(Stored dataset items)
╭──

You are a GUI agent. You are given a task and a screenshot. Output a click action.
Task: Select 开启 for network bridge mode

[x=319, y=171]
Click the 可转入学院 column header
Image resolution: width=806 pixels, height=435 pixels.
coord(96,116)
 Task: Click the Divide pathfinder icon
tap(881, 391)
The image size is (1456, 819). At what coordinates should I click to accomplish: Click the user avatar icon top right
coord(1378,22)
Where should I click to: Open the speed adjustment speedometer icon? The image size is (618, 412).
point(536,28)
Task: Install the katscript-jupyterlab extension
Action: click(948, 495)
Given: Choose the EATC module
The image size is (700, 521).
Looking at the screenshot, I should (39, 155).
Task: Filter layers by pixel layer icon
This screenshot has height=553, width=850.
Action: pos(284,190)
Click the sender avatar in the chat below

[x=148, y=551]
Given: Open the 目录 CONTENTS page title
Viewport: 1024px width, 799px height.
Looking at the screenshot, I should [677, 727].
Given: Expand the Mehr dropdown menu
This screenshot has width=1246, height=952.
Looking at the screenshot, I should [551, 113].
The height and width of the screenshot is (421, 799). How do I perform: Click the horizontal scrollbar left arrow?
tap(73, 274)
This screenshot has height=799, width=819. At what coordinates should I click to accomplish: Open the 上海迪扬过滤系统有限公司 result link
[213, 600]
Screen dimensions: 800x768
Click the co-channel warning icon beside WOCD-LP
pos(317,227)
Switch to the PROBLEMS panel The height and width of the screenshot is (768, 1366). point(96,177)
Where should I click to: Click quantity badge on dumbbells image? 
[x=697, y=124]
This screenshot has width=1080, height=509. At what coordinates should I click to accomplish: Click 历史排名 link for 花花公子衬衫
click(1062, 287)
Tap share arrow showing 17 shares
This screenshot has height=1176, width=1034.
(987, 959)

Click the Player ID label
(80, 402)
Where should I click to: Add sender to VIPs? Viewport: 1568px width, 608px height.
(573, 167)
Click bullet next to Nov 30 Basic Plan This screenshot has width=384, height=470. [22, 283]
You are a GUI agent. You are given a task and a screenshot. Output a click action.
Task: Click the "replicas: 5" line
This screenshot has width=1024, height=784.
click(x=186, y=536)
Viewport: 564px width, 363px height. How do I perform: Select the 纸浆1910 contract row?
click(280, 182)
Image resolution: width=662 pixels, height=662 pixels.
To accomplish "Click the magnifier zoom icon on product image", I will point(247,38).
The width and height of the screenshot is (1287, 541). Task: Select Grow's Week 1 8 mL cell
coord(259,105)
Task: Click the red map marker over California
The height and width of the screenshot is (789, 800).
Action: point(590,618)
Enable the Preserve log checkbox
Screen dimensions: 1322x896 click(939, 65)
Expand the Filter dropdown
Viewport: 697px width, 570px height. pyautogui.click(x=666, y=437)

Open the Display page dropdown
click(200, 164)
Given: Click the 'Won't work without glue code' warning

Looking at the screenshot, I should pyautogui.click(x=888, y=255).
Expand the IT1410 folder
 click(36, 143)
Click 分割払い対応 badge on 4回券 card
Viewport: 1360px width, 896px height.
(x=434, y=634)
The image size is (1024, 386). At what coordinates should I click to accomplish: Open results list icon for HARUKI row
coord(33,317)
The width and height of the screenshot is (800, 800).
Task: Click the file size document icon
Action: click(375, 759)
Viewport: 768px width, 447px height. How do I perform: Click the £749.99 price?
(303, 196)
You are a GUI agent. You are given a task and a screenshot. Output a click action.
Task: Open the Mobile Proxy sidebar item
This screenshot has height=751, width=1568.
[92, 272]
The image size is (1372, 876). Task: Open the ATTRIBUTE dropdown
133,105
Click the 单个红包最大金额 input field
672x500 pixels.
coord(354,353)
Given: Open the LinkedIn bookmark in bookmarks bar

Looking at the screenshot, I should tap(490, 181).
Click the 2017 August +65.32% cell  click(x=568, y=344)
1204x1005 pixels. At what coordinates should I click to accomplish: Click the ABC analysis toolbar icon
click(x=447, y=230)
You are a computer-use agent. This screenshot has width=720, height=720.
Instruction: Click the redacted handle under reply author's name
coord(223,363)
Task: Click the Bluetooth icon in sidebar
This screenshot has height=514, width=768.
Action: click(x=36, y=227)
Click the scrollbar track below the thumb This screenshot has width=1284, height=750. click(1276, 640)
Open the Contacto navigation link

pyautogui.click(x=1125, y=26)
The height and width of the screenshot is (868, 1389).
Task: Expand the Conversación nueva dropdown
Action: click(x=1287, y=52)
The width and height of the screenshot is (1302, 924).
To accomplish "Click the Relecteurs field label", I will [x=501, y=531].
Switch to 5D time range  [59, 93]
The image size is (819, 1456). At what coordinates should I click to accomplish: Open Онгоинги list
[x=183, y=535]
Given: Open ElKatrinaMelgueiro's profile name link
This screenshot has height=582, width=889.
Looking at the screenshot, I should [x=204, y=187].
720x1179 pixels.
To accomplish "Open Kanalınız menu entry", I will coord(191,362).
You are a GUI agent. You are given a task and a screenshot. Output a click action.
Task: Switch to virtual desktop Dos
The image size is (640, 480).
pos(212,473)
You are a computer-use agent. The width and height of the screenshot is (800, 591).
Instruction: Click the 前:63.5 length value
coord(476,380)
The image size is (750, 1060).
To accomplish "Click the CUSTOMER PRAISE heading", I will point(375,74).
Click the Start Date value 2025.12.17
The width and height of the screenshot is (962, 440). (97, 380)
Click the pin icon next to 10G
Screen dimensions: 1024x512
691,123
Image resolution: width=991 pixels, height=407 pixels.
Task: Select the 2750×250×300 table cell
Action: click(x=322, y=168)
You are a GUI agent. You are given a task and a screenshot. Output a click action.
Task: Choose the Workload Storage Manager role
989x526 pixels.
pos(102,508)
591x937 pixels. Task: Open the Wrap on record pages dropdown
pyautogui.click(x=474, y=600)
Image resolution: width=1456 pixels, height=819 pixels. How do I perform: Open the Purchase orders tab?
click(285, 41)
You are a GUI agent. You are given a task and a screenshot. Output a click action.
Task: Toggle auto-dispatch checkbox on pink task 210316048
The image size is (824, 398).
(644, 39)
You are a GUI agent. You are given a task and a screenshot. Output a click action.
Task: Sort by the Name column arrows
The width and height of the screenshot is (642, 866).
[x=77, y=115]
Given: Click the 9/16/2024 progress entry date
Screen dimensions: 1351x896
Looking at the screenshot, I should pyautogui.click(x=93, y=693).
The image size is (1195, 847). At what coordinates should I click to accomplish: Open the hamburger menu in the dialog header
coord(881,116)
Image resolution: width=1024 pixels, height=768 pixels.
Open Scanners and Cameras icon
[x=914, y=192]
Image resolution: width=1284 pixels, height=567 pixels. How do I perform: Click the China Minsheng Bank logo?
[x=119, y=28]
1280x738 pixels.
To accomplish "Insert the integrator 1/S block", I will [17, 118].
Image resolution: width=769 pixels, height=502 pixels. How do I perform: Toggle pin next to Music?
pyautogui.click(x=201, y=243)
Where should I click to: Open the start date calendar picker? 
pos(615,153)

╰──

Your goal: Filter the entries by the string "Choose" and copy each matching line.

Result of this task:
Given: Choose the EATC module
Task: Choose the Workload Storage Manager role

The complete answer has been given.